Multimodal_Transformer
Multimodal_Transformer copied to clipboard
A Multimodal Transformer: Fusing Clinical Notes With Structured EHR Data for Interpretable In-Hospital Mortality Prediction
Multimodal Transformer
The repository for the paper "A Multimodal Transformer: Fusing Clinical Notes With Structured EHR Data for Interpretable In-Hospital Mortality Prediction" submitted to AMIA'22 Annual Symposium.
Setup
The codes are tested on CUDA 11.4 with 24GB RAM GPU. For environment setup, please follow the install instruction in Section 'Clinical Data Processing'.
Clinical Data Processing
Structured Clinical Variables Processing
Clone https://github.com/YerevaNN/mimic3-benchmarks (Harutyunyan et al.) to 'Multimodal_Transformer/mimic3-benchmarks' folder.

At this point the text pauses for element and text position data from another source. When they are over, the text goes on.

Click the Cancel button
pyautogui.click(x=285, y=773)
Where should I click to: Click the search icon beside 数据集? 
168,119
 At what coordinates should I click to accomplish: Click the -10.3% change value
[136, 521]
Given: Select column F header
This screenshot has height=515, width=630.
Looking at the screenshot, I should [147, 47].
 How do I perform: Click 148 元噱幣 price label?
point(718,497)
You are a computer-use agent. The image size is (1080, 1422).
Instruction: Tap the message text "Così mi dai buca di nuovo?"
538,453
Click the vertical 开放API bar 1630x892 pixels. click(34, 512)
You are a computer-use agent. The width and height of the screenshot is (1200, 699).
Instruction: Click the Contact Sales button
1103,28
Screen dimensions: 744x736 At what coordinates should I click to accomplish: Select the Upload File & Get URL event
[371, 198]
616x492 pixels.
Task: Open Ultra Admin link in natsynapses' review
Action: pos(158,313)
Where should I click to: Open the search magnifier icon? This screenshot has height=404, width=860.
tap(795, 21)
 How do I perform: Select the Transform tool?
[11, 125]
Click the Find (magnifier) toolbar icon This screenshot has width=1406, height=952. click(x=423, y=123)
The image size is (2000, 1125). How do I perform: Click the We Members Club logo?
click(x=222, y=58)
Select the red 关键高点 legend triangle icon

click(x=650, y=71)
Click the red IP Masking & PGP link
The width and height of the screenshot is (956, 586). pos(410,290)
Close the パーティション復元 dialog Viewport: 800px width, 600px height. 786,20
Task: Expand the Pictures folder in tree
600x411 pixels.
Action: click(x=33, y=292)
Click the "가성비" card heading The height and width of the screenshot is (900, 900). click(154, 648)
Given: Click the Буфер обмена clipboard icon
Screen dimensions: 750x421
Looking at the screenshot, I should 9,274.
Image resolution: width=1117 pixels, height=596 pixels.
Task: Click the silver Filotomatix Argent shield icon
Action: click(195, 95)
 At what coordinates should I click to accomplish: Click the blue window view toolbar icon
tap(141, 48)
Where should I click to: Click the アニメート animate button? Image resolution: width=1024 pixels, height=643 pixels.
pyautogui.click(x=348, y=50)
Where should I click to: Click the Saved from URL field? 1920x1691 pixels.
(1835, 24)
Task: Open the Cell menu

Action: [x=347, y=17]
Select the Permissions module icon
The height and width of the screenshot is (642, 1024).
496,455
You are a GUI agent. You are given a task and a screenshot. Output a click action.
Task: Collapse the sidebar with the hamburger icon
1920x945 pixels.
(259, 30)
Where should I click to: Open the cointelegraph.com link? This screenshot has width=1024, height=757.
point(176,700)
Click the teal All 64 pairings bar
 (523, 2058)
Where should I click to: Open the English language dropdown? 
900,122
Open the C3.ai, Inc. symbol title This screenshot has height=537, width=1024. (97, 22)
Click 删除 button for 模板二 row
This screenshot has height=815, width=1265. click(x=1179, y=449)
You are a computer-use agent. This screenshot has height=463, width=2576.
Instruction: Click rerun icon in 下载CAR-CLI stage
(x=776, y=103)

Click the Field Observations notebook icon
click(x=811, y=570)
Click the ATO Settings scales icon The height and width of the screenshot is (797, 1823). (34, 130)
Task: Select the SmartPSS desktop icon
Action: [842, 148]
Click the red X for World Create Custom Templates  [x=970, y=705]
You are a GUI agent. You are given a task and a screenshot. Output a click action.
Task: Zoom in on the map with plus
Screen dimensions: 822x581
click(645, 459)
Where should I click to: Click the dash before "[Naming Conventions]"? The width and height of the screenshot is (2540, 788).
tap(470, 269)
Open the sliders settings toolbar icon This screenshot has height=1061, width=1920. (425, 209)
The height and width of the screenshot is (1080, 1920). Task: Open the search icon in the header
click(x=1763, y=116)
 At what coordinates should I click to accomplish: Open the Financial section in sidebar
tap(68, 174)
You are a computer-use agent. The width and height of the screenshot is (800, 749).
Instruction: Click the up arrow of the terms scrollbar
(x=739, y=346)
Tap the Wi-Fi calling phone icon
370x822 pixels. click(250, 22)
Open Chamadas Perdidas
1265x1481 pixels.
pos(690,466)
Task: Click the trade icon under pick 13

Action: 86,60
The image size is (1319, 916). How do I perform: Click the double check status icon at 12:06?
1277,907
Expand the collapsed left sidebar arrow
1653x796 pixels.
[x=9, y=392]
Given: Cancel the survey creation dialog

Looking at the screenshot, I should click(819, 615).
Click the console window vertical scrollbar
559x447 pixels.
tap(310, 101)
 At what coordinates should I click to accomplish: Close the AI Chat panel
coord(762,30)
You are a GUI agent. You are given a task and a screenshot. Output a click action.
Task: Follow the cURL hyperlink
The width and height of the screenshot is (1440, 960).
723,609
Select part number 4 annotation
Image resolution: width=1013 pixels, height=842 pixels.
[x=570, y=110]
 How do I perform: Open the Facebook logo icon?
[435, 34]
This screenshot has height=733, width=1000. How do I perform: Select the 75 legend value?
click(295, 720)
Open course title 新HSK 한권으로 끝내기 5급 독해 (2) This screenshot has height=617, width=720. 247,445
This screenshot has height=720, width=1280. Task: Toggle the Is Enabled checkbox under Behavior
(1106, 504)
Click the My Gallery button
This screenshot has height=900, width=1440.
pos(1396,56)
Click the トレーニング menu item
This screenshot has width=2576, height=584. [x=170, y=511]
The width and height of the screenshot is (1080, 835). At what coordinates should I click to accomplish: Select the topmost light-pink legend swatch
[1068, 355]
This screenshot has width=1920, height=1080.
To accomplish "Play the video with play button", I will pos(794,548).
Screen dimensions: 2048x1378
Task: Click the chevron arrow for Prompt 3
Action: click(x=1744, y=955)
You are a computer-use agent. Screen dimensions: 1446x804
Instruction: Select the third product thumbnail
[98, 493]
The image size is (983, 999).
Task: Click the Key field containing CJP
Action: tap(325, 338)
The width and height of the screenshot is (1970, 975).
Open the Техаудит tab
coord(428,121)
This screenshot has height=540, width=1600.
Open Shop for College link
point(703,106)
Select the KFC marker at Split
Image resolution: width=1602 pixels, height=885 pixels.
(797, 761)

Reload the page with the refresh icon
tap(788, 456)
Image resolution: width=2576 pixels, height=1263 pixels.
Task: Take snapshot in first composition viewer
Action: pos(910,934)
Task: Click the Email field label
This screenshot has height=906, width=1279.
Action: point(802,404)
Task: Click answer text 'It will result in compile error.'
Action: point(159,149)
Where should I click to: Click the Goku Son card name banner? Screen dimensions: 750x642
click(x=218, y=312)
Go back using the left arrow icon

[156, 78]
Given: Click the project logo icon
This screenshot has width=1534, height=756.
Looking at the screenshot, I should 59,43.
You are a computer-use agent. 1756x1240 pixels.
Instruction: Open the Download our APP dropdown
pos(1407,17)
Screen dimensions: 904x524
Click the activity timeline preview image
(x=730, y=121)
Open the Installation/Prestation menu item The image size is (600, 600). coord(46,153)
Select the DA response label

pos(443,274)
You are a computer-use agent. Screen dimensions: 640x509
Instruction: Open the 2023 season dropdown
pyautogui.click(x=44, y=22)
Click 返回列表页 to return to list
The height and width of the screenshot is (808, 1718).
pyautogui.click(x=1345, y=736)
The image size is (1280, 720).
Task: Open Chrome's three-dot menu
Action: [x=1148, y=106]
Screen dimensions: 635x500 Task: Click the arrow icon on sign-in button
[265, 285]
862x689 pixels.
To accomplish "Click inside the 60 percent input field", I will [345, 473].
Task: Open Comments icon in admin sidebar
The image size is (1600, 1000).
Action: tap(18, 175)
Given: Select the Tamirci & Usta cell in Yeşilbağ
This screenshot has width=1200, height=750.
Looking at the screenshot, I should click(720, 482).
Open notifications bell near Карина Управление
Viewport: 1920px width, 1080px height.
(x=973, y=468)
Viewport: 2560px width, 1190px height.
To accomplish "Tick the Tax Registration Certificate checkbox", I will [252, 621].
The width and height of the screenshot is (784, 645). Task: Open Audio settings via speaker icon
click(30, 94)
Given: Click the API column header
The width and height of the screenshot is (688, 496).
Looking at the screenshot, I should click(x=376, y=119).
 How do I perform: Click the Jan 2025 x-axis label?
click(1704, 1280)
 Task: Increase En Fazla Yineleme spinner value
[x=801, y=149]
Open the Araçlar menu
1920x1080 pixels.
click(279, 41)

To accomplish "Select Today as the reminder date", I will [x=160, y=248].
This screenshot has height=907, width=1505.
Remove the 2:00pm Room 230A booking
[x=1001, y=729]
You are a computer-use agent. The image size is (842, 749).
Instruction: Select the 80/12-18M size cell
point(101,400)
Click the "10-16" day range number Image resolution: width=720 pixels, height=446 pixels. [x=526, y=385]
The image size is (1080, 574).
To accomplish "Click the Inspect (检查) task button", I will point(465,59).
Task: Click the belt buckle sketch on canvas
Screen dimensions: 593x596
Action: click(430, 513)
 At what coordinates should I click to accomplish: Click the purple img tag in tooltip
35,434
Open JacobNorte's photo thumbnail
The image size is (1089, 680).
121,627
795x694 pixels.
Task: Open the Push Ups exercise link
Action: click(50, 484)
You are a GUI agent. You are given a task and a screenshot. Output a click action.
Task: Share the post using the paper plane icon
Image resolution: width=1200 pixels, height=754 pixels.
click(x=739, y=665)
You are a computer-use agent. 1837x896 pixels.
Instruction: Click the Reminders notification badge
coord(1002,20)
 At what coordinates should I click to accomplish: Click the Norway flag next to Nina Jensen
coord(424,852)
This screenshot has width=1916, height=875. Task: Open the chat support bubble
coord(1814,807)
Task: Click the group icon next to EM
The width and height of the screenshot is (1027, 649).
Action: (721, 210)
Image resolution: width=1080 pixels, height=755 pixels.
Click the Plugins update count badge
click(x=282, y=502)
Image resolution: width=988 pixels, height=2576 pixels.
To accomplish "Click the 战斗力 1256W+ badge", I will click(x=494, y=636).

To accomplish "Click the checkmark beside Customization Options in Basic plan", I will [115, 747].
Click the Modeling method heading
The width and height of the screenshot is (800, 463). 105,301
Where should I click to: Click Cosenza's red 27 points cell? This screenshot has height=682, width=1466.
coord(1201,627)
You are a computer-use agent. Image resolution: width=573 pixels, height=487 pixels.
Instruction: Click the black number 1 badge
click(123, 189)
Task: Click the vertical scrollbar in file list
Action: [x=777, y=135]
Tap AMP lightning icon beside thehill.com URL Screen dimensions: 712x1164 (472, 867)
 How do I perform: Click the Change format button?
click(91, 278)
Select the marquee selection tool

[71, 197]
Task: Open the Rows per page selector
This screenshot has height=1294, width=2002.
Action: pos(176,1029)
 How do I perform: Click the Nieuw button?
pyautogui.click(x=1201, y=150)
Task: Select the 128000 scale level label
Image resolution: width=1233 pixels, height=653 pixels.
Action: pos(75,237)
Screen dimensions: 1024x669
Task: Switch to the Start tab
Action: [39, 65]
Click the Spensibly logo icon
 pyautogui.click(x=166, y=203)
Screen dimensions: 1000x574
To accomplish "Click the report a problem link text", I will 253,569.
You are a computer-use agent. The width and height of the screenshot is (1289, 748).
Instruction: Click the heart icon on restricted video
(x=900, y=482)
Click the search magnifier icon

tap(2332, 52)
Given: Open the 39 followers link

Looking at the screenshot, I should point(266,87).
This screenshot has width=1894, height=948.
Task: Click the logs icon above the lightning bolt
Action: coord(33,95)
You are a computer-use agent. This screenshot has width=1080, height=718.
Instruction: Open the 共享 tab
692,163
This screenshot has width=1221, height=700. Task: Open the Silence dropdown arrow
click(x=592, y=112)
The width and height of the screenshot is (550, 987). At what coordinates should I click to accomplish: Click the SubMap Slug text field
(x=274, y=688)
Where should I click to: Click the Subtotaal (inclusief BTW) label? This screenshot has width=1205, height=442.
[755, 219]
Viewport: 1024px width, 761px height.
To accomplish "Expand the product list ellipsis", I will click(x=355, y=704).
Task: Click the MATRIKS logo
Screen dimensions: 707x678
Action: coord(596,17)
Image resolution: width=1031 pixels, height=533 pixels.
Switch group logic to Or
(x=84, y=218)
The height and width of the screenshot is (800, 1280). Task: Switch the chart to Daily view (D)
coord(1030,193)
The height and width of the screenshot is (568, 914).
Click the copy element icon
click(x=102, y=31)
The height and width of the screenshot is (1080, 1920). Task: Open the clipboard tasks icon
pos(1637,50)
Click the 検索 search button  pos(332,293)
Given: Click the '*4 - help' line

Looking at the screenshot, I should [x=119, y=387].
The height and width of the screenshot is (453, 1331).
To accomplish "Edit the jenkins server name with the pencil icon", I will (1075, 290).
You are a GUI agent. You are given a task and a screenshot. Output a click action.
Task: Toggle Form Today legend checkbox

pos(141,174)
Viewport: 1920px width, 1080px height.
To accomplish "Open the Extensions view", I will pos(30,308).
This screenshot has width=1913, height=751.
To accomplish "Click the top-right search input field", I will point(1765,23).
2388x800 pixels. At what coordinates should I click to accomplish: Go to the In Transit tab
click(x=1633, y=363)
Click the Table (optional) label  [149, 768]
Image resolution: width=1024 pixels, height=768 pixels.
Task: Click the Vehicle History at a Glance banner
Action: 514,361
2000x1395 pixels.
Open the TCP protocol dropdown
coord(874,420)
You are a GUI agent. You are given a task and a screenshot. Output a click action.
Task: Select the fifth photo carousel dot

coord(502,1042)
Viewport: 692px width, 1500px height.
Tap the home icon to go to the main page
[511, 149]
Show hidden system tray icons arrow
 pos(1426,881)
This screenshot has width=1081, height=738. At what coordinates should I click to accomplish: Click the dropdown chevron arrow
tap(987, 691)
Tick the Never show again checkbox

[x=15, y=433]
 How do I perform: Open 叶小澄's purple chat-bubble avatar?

Setup the environment, and run all data generation steps to generate training data without text features.
create folder 'data-mimic3' under 'Multimodal_Transformer' folder, and all the MIMIC-III processed data will be stored in 'data-mimi3' folder.
Unstructured Clinical Notes Processing
Clinical Notes processing is based on repository in https://github.com/kaggarwal/ClinicalNotesICU.
Requirenments
setup the environment for notes processing and model training. Install environment:
pip install -r requrements.txt
Update all paths and configuration in 'mmtransformer/config.py'.
Notes Processing
- Run 'mmtransformer/scripts/extract_notes.py', the folder 'data-mimic3/root/test_text_fixed/', and 'data-mimic3/root/text_fixed/' will be generated.
- Run 'mmtransformer/scripts/extract_T0.py' file.
Train and Test
For our well-trained model, you can download from GoogleDrive. Unzip the file and put them in './Multimodal_Transformer/mmtransformer/models/Checkpoints' and './Multimodal_Transformer/mmtransformer/models/Data' accordingly. Or you can generate the files yourself.
Test
For model with only clinical notes (mbert), run
python mbert.py --gpu_id 1
For multimodal transformer, run
python IHM_mmtransformer.py --mode test --model_type both --model_name BioBert --TSModel Transformer --checkpoint_path Multimodal_Transformer --MaxLen 512 --NumOfNotes 0 --TextModelCheckpoint BioClinicalBERT_FT --freeze_model 1 --number_epoch 5 --batch_size 5 --load_model 1 --gpu_id 1
Train
For multimodal transformer training, run
python IHM_mmtransformer.py --mode train --model_type both --model_name BioBert --TSModel Transformer --checkpoint_path Multimodal_Transformer --MaxLen 512 --NumOfNotes 0 --TextModelCheckpoint BioClinicalBERT_FT --freeze_model 1 --number_epoch 5 --batch_size 5 --load_model 0 --gpu_id 1
Visualization
The output of all analysis are in 'Analysis' folder. For important clinical words analysis and visualization in clinical notes,
-
Run 'notes_analysis.py' to get the IG value with associated words, stored in file 'Analysis/bert_analysis_pred_all2.pkl'
-
Run 'notes_analysis3.py' to get the word list with frequency, stored in 'pred_tokenlist_top10_l0_2.txt'. We further filtered the list to remove the irrelavent words and tokens, which is stored in 'filter_pred_tokenlist_top10_l0_2.txt'.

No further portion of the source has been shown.